● Provided passage

····················

INVO Bioscience (OTC:IVOB) is touting the results of a South American clinical trial it says showed its INVOcell, a small capsule used to incubate eggs and sperm as an alternative to conventional infertility treatments, posted a 36 percent success rate in impregnating infertile women.
The Beverly, Mass.-based company said more than two-thirds of the 50 patients enrolled at the Center of Fertility and Sterility in Bogota, Colombia, reached the study’s endpoint of clinical pregnancy, defined as a fetal heartbeat at seven weeks. That success rate puts the technique on par with other infertility treatments, company officials said, but with a much lower multiple pregnancy rate of 6 percent.
IVOB also addressed several inquires it said it received regarding the sale of company stock by members of its management team. INVO, founded in 2007, went public in December 2009. That month the company announced an agreement with AGS Capital Group LLC allowing it to sell up to $10 million worth of its own stock in order to raise more funds. Last year, INVO Bioscience’s employees deferred their pay in order to keep it afloat.
“Since the company became public on Dec. 6, 2009, the directors and officers of the company have sold only 30,000 shares of the 31.3 million shares they hold,” according to a press release. “The officers have not taken salaries in the past year in order to preserve cash; however, the company continues to accrue the unpaid salaries.”

····················

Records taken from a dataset

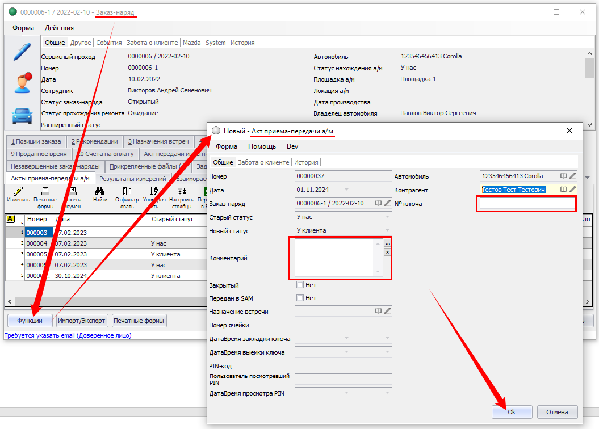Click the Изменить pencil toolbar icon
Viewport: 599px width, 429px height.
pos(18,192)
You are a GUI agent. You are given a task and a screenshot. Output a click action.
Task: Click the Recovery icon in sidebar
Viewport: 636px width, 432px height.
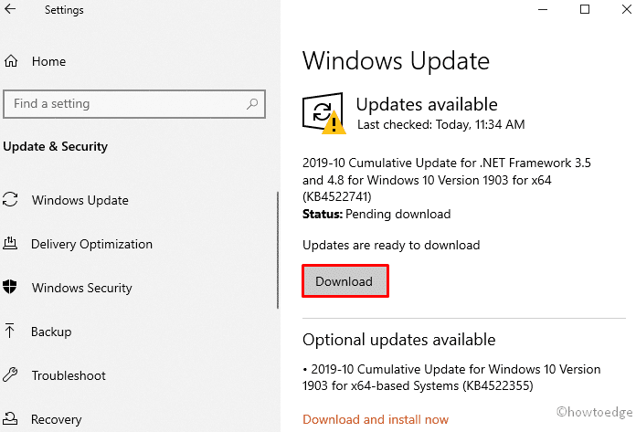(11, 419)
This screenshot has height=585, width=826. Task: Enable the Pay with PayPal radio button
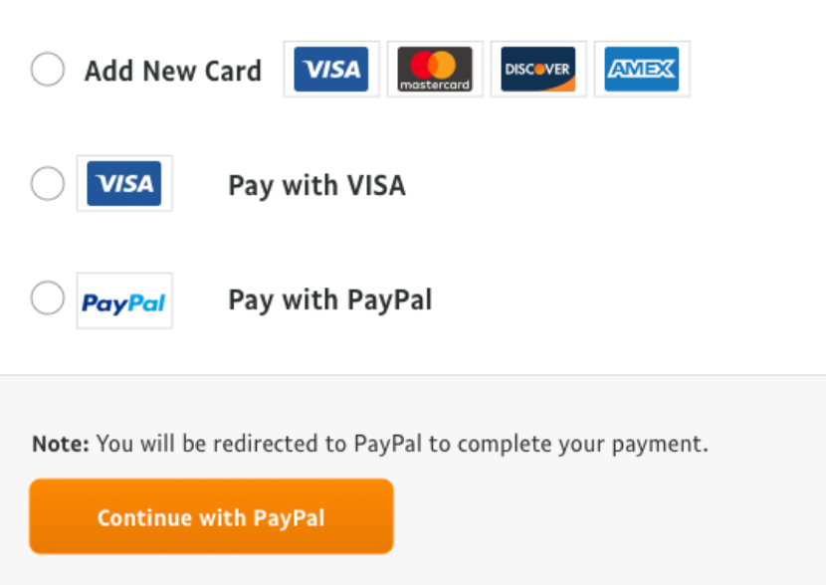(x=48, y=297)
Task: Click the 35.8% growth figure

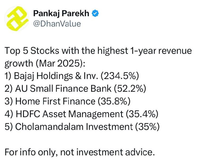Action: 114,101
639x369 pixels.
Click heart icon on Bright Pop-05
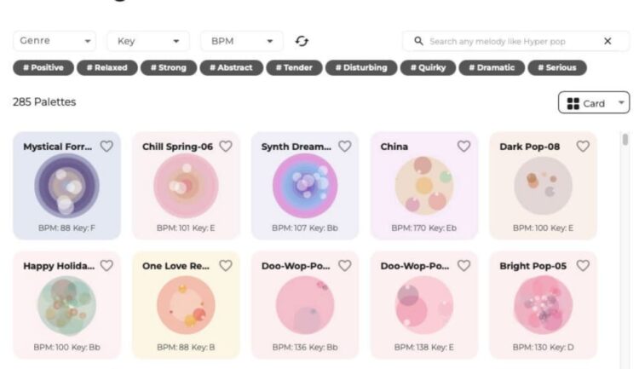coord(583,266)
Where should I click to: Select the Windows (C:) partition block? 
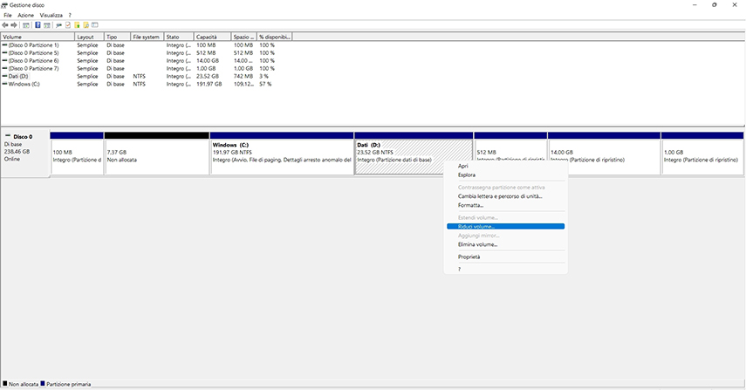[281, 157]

····················

● Activity
Reproduce the INVOcell article word for word from "INVO Bioscience (OTC:IVOB)" to "of 6 percent.". Work only from the INVOcell article.

● Response box
INVO Bioscience (OTC:IVOB) is touting the results of a South American clinical trial it says showed its INVOcell, a small capsule used to incubate eggs and sperm as an alternative to conventional infertility treatments, posted a 36 percent success rate in impregnating infertile women.
The Beverly, Mass.-based company said more than two-thirds of the 50 patients enrolled at the Center of Fertility and Sterility in Bogota, Colombia, reached the study’s endpoint of clinical pregnancy, defined as a fetal heartbeat at seven weeks. That success rate puts the technique on par with other infertility treatments, company officials said, but with a much lower multiple pregnancy rate of 6 percent.